+++ MATERIAL SUPPLIED

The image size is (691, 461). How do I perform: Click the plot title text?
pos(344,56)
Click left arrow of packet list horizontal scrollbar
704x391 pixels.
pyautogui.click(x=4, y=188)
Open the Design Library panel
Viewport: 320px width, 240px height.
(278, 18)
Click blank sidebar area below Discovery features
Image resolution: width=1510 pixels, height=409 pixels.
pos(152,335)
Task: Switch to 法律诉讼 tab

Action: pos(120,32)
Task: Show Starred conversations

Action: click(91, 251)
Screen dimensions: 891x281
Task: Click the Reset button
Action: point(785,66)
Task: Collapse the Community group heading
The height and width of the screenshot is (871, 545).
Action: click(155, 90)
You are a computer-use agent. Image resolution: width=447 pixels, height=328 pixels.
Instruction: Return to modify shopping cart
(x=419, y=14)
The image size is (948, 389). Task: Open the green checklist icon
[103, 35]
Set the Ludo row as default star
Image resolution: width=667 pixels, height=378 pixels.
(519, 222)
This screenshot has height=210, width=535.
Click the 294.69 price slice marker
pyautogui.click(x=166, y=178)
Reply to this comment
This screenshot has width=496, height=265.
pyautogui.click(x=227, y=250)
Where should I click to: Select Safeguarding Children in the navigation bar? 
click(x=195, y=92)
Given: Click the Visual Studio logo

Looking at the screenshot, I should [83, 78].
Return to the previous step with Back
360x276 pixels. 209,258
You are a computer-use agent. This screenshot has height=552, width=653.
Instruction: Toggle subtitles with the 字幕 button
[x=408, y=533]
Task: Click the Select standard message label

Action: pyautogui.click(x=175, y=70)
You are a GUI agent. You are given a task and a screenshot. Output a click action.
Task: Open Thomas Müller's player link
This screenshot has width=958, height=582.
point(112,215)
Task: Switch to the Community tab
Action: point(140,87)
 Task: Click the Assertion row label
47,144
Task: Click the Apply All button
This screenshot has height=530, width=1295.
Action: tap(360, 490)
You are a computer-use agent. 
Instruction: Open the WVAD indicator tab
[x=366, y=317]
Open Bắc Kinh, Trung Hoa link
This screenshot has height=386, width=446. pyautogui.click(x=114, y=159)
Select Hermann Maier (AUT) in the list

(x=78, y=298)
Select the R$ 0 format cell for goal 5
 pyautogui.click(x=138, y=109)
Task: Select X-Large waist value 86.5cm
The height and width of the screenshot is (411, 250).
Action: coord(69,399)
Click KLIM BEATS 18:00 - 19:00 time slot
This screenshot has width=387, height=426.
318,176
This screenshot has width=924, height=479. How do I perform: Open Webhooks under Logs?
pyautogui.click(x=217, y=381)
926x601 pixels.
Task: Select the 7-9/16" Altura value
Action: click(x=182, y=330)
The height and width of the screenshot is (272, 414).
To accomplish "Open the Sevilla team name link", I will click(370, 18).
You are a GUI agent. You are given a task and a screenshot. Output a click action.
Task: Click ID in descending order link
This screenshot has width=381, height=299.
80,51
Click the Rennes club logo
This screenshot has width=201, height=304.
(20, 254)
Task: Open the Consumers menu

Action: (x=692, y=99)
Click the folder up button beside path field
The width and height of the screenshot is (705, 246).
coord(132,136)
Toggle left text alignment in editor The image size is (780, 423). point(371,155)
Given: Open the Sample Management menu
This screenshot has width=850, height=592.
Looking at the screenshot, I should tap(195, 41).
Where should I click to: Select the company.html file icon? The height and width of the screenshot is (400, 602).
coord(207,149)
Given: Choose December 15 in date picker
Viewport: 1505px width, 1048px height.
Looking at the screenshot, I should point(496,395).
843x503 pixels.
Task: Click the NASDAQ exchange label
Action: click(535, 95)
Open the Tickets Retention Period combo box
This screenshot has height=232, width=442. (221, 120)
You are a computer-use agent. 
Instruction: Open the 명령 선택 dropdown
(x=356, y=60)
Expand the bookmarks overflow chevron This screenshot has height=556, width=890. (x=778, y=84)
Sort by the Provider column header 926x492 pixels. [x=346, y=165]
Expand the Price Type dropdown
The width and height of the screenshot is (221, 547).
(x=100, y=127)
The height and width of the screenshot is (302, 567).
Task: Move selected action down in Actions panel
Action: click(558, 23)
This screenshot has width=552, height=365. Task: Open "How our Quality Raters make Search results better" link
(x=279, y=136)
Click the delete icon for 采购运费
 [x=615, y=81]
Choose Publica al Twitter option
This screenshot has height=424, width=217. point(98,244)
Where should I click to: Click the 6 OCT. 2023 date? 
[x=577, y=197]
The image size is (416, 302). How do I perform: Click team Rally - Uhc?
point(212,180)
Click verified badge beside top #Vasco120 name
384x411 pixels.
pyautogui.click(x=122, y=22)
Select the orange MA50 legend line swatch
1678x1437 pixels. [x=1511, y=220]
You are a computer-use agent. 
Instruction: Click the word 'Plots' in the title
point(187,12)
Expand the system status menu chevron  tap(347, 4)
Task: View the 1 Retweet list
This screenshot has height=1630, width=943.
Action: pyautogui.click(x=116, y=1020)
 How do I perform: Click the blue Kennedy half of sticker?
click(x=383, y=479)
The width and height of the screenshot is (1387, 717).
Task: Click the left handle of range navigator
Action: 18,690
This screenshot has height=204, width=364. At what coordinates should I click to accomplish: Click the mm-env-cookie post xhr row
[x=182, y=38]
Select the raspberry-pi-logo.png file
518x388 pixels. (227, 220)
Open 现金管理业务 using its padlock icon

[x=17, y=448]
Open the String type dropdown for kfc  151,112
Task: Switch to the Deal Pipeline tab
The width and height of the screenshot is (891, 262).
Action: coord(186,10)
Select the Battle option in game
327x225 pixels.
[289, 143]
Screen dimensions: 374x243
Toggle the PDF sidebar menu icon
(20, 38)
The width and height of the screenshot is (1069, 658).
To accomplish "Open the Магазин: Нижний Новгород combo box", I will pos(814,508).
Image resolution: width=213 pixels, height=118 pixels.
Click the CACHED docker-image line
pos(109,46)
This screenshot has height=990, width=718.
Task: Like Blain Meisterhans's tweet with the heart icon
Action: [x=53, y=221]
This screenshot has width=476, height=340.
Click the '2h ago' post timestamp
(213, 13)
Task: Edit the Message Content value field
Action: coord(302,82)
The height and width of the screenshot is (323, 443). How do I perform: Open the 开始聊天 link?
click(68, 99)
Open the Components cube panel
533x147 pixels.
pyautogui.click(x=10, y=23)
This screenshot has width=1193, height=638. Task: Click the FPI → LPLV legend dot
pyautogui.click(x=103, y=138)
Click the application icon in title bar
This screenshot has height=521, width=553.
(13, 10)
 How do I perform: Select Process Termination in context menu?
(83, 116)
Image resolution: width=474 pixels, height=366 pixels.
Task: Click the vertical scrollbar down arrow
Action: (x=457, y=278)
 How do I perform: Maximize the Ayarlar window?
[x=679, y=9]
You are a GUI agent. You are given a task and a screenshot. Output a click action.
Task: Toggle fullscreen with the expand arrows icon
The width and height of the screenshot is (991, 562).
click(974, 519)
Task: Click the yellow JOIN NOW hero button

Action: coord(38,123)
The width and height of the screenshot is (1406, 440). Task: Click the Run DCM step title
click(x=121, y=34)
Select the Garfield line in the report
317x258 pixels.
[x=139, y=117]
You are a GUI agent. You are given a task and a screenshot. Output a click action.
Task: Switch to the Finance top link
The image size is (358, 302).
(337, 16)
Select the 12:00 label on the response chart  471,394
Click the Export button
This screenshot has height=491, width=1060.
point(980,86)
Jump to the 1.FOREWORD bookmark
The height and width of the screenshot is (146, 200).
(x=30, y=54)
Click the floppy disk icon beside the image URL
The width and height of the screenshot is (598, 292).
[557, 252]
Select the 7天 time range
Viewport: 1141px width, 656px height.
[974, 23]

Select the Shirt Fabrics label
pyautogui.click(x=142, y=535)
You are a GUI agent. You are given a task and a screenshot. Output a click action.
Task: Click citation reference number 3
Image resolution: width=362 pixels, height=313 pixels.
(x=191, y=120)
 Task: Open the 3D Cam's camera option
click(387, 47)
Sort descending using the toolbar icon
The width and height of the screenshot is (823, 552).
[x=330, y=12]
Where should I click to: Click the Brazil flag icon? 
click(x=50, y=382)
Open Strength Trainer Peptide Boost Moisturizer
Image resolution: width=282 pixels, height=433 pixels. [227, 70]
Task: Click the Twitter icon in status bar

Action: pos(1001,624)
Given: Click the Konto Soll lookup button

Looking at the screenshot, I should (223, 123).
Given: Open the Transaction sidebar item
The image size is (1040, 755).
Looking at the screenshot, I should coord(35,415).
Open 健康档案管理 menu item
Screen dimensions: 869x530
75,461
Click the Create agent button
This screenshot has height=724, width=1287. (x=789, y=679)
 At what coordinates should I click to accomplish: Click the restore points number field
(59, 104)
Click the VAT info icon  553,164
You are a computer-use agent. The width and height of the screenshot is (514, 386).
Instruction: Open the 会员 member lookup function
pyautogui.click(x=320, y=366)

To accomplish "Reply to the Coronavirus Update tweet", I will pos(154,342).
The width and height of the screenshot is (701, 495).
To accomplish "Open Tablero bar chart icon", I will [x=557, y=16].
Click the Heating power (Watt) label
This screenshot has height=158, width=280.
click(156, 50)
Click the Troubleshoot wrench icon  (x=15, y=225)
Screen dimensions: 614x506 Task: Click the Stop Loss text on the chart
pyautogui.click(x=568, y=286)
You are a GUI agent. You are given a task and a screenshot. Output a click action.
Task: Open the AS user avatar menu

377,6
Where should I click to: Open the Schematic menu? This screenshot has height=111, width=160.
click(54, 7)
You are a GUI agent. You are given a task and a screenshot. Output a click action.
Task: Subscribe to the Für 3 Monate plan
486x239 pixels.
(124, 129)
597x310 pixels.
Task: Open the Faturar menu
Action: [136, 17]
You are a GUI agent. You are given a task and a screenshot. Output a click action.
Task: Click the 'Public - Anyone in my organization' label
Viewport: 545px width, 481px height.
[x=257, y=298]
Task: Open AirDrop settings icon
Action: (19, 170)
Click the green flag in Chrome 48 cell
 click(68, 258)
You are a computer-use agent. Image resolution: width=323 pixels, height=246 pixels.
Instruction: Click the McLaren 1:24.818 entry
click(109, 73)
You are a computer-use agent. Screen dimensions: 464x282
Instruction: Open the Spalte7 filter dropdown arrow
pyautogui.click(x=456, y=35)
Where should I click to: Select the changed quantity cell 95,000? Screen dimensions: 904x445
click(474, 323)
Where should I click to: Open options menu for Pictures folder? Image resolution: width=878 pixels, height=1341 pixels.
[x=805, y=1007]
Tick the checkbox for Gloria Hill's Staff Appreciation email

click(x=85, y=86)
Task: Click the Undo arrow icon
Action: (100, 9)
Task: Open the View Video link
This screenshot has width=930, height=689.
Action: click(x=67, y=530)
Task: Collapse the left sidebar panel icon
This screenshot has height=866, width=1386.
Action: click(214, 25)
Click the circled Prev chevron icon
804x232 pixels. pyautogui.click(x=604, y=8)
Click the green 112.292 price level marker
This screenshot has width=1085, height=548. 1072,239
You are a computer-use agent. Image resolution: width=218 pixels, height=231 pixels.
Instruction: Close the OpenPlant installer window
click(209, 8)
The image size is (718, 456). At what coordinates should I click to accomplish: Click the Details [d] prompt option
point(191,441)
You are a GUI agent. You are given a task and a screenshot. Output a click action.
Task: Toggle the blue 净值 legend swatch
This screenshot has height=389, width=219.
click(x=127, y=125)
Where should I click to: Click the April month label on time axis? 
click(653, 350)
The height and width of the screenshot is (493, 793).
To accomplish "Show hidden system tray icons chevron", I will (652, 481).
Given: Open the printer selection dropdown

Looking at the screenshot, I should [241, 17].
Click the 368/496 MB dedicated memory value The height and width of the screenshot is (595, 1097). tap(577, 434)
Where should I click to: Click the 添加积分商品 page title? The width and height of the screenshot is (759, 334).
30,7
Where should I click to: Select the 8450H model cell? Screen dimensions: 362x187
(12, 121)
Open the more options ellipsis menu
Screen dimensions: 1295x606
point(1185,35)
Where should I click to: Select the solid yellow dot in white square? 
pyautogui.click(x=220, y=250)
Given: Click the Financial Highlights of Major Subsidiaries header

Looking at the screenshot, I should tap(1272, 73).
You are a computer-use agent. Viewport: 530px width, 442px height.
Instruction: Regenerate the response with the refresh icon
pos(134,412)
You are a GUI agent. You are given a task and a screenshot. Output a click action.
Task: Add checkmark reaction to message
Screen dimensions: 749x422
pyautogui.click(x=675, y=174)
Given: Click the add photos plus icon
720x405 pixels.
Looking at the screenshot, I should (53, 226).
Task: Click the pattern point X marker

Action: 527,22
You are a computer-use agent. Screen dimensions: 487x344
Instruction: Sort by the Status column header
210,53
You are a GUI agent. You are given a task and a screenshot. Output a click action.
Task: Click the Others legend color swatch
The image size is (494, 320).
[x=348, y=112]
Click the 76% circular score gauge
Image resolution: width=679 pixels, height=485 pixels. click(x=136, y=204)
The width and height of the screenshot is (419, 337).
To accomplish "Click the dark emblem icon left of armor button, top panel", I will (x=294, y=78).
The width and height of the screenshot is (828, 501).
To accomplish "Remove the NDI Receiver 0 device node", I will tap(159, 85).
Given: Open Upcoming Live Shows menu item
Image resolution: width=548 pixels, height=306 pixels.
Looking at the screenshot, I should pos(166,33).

++++++

> _TASK OBJECTIVE_
Copy out each line of the data that holds the string "system".

> _RESULT OF THIS TASK_
Expand the system status menu chevron  tap(347, 4)
To accomplish "Show hidden system tray icons chevron", I will (652, 481).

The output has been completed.